Immature lymphomas tend to be clinically high-grade, but not all clinically high grade lymphomas are immature.

Conversely the majority of low-grade lymphomas are usually mature.

Hodgkin’s lymphoma most commonly effaces lymph nodes with a nodular or diffuse infiltrate composed of reactive lymphocytes, granulocytes, macrophages, and plasma cells and usually a minority of large neoplastic Reed-Sternberg cells and or lymphocyte predominant cells.

Histological evaluation attempt to determine whether there are mature or immature features present, and whether low or high grade morphologic characteristics are present.

The most sensitive of all malignancies to radiotherapy.

48 or more subtypes are recognized.

Primary pulmonary involvement by lymphoma is rare with 0.5-1% of all lung neoplasms and 3.6% of all lymphomas.

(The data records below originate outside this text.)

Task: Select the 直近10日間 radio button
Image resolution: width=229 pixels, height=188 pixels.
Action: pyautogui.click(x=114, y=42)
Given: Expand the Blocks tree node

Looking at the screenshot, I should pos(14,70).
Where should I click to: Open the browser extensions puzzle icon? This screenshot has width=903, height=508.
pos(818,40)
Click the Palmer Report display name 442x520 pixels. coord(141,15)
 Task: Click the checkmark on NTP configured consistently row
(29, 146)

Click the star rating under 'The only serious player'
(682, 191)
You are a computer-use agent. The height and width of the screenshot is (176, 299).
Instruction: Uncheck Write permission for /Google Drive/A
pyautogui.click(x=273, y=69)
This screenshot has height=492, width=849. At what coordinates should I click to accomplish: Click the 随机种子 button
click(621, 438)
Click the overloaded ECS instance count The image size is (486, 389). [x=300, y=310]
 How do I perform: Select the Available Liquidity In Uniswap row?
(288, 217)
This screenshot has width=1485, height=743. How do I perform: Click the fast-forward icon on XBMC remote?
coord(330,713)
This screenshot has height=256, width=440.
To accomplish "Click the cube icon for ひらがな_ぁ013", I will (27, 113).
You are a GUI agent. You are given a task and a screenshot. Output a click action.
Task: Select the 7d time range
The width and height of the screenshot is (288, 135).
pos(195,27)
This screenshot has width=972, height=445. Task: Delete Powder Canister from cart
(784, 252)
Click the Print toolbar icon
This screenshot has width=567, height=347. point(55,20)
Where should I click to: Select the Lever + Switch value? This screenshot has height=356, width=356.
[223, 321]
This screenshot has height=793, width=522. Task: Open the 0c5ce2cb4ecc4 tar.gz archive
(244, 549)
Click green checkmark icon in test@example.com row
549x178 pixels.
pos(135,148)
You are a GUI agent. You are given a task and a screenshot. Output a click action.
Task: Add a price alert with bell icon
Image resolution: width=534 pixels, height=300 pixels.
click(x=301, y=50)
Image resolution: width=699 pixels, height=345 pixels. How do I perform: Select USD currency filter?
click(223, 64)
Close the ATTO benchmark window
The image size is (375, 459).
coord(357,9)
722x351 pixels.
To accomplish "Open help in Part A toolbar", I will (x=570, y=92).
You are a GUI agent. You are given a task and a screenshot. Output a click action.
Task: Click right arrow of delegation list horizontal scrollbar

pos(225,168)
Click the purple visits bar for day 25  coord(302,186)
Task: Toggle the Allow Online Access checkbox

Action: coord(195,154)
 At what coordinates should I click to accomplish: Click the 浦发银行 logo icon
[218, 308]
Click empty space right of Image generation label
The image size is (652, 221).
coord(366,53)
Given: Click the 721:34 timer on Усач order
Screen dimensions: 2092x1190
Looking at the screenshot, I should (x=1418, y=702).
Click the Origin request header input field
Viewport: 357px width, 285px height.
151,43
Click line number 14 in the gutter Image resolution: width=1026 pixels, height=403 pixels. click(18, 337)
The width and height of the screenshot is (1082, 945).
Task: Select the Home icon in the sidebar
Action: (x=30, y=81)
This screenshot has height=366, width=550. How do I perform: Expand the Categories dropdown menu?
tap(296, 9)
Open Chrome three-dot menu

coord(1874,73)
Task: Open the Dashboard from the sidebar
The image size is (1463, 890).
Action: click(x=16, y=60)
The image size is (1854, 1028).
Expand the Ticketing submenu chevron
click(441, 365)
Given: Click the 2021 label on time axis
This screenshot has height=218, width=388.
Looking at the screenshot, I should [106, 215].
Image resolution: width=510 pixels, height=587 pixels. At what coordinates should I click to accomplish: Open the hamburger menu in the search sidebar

Most lymphomas are FDG-avid.

The most common lymphomas including Hodgkin’s disease, diffuse large B-cell lymphoma, and follicular lymphoma are always avid at presentation.

FDG avidity related to tumor cells but also to environmental cells.

In Hodgkin’s disease the mass is about 1% of tumor cells and the FDG uptake is related to accessory cells amplify by cytokines produced by the Reed-Sternberg cells.

In diffuse large cell B-cell lymphoma the tumor cells makeup 90% of the mass and the FDG uptake results are from the tumor component.

The degree of avidity with the maximum standard uptake value (SUV) corresponds to aggressiveness of lymphomas and a SUV of 14 or more is suggestive of transformed lymphoma.

Lymphoma diagnosis should be considered in patients with cholestasis but no obvious biliary obstruction.

Lymphoma can affect liver function by intrahepatic cholestasid from infiltrative disease, extrahepatic cholestasis due to bulky lymph node disease and liver ischemia and liver failure from compression of extrahepatic for intrahepatic circulation and viral infections associated with immunosuppression of lymphoma.